Get, Set, Go!
If you are just experimenting using the Spark Shell, add this assembly jar to the shell and executor jars.
$ bin/spark-shell --jars calliope-sql-assembly-1.1.0-CTP-U2.jar
To use CalliopeSQL in your project you need to add the calliope-sql package to the project dependencies.
Maven:
<dependency>
<groupId>com.tuplejump</groupId>
<artifactId>calliope-sql_2.10</artifactId>
<version>1.1.0-CTP-U2</version>
</dependency>
SBT:
libraryDependencies += "com.tuplejump" %% "calliope-sql" % "1.1.0-CTP-U2"
Create the Calliope SQL Context
Currently, due to certain limitations in SparkSQL implementation we cannot provide the Cassandra support directly on SQLContext, so we provide a custom SQLContext (CassandraAwareSQLContext) extending SparkSQL's SQLContext. Creating a CassandraAwareSQLContext is, no surprise, same as creating a SQLContext.
val sc: SparkContext // An existing SparkContext.
val sqlContext = new org.apache.spark.sql.CassandraAwareSQLContext(sc)
import sqlContext.createSchemaRDD
Now you have a SQLContext that you can use same as documented in the Spark SQL Programming Guide
Querying Cassandra
With Calliope's SQLContext you can directly access Cassandra tables in your SQL queries.
//Assuming you have a table called 'employees' in a Cassandra keyspace 'org'
sqlContext.sql("SELECT * FROM org.employees")
And you can run any SQL query on this that Spark SQL can handle. The good part is as Calliope understands what queries C* can and cannot handle it will rwrite the queries and combine SparkSQL computation along to give the best shot at getting fast results. It will automatically handle the utilization of Clustering Keys and Indexes in the queries, thus reducing the amount of data needed to be transferred from C* to Spark.
Configuring CalliopeSQL
By default Calliope assumes that the driver application is running on the same node as C* and tries to connect to 127.0.0.1 as the root node. If the driver application doesn't run on the same system as the C* then you need to configure the location using Spark properties. Calliope also provides some additional properties that can be configured as per your requirements.

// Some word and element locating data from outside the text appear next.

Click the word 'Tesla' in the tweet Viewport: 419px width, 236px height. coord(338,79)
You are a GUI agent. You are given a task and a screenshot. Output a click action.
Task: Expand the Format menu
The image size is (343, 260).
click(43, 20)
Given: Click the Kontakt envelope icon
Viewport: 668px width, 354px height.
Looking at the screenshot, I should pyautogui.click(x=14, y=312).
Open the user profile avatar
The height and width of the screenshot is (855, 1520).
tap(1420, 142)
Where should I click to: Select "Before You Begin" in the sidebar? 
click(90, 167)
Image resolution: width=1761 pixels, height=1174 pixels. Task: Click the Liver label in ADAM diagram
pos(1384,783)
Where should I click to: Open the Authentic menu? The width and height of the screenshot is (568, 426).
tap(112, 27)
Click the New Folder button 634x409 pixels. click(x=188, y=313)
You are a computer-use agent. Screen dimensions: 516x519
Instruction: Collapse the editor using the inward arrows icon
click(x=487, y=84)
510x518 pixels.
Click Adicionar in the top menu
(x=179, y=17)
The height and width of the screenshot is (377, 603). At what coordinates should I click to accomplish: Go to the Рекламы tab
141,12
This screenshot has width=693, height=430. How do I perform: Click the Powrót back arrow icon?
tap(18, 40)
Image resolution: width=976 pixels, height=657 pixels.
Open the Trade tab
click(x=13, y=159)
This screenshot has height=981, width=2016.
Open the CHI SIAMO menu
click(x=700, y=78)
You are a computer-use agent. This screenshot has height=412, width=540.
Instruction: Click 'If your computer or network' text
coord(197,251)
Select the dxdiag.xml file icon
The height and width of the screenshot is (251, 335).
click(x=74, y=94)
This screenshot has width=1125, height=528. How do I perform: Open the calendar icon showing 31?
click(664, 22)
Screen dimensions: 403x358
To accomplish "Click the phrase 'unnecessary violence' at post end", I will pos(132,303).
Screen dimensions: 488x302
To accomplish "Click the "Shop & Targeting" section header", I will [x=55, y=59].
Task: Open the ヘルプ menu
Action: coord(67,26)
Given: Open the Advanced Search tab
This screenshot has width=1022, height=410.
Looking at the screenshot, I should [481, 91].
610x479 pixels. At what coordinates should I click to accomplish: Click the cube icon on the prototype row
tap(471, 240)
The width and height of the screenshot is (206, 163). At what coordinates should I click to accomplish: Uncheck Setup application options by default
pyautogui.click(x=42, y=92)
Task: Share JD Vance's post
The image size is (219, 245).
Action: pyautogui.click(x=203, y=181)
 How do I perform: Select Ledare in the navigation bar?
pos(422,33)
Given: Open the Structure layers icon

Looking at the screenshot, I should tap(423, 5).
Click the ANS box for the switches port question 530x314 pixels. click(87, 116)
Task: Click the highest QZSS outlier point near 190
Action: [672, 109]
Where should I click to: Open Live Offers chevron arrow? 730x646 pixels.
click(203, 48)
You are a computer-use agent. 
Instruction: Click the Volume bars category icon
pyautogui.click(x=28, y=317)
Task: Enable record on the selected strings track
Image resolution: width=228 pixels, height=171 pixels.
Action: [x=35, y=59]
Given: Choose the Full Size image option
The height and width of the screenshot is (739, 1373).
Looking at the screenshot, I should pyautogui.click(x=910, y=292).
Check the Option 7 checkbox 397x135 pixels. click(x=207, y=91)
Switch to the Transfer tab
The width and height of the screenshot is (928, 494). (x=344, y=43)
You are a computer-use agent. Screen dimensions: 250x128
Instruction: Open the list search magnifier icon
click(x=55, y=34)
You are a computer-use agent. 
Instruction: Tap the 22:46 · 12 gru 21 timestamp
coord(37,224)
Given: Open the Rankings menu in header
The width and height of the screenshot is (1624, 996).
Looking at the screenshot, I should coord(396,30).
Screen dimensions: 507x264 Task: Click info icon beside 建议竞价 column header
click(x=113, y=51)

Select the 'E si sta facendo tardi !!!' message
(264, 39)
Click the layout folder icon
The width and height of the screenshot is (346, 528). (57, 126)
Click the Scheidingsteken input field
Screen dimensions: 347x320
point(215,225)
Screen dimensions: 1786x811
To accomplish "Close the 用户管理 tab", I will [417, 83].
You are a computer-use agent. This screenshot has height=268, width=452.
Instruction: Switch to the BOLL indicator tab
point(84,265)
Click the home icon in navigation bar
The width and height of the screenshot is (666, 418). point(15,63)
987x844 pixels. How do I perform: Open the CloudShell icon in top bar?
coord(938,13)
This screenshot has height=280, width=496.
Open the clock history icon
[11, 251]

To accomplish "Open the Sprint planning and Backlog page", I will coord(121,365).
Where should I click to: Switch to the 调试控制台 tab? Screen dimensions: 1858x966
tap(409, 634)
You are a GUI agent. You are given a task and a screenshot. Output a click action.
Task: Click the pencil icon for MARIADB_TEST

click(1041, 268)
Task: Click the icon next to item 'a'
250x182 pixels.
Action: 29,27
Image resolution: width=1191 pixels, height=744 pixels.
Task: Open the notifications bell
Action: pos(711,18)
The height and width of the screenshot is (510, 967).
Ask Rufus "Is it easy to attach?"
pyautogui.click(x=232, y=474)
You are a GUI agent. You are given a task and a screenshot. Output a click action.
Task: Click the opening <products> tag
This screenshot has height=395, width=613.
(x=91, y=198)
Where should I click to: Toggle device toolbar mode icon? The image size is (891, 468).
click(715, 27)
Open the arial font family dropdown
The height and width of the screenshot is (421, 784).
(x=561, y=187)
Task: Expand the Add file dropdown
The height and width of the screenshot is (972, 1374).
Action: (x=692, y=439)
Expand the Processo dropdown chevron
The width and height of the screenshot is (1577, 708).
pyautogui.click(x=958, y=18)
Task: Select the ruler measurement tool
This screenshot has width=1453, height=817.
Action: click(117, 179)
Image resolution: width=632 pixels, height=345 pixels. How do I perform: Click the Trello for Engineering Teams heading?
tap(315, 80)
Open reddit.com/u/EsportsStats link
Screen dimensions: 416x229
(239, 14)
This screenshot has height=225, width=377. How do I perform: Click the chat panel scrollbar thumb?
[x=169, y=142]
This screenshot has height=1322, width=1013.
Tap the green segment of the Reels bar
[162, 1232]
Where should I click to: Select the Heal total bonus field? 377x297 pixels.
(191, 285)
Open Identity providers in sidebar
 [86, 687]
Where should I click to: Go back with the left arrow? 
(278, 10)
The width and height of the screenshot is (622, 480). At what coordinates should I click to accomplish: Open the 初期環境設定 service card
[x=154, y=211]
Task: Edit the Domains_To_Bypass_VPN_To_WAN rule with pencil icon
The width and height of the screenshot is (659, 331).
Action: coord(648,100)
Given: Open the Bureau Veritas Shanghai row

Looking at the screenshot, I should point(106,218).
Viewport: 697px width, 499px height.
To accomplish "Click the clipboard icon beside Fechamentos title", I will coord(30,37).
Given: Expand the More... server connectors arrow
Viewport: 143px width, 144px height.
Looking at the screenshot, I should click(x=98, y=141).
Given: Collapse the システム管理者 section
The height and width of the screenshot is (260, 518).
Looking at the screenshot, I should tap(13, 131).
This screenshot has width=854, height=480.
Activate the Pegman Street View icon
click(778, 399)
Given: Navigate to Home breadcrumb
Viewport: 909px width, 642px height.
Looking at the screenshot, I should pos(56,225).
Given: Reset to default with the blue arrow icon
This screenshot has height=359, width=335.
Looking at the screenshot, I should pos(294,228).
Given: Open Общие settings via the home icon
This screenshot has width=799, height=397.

- spark.cassandra.connection.host - Configures the initial contact point in the Cassandra cluster. Must be reachable from the driver application node. [Default: 127.0.0.1]
- spark.cassandra.connection.native.port - The native protocol port that the contact node is listening to. [Default: 9042]
- spark.cassandra.connection.rpc.port - The thrift protocol port that the contact node is listening to. [Default: 9160]
- spark.cassandra.auth.username - Username for authenticating to the C*
- spark.cassandra.auth.password - Password for authenticating to the C*
Programatically loading Cassandra Tables
Sometimes you may need to connect to different Cassandra clusters or need access to the underlying SchemaRDD. For this purpose, Calliope's SQL Context provides the cassandraTable method with some alternate signatures, including one where you can provide host, port, keyspace, table, username and password.
sqlContext.cassandraTable("cas.host", "cas.native.port", "keyspace", "table", "username", "password")